Which lines have the string "Viewport"? Copy all of them from the entries below.
• • • • •
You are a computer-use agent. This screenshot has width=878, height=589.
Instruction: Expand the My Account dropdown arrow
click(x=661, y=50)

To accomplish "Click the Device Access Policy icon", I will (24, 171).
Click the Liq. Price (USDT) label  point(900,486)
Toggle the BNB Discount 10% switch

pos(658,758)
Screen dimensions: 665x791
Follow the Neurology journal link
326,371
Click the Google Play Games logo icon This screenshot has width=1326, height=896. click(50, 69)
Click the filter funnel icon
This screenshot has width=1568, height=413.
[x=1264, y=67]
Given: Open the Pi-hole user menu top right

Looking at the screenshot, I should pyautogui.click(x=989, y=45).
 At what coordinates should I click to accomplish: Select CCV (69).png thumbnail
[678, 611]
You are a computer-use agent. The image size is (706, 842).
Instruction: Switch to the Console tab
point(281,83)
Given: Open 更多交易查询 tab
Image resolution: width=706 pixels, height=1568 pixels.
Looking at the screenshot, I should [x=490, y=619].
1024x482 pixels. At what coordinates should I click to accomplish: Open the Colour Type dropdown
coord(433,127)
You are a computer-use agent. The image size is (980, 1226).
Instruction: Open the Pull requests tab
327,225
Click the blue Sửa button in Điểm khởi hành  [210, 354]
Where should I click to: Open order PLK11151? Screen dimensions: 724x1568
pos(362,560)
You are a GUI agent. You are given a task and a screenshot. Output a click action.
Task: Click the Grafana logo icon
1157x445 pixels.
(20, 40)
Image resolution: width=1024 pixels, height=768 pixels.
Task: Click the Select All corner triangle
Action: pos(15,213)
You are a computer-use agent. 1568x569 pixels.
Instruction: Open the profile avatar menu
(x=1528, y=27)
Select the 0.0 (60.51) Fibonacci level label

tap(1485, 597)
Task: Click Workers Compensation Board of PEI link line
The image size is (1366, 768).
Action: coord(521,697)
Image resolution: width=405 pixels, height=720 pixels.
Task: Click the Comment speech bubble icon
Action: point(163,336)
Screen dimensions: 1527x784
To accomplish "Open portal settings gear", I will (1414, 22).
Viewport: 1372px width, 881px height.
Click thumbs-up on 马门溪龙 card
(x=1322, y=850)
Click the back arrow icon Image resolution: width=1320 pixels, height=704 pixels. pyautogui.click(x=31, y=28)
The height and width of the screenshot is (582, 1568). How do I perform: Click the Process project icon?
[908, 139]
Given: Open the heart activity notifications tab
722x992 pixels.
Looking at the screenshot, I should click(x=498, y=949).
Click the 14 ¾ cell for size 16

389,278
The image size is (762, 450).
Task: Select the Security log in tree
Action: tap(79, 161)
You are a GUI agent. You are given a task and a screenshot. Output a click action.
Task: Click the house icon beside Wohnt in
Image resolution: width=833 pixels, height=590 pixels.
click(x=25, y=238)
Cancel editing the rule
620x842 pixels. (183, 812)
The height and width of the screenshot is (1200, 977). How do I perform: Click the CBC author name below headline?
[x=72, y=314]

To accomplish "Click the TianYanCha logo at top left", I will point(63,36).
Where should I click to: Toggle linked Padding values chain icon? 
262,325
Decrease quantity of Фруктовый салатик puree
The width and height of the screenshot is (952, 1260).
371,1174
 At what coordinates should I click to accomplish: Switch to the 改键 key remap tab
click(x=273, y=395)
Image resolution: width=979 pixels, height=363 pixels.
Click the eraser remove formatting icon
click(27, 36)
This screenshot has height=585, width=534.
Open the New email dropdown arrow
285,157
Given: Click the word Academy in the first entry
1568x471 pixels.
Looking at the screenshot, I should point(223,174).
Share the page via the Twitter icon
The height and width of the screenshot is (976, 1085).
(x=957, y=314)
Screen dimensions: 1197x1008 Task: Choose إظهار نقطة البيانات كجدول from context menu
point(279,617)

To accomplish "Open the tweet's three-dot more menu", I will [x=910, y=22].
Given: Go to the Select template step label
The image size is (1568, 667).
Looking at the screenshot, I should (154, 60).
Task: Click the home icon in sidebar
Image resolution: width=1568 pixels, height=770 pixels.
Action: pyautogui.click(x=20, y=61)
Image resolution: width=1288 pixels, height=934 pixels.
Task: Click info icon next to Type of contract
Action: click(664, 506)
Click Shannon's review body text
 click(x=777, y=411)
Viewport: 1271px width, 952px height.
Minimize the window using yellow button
• • • • •
_RESPONSE AREA_
Viewport: 1372px width, 881px height.
Viewport: 1271px width, 952px height.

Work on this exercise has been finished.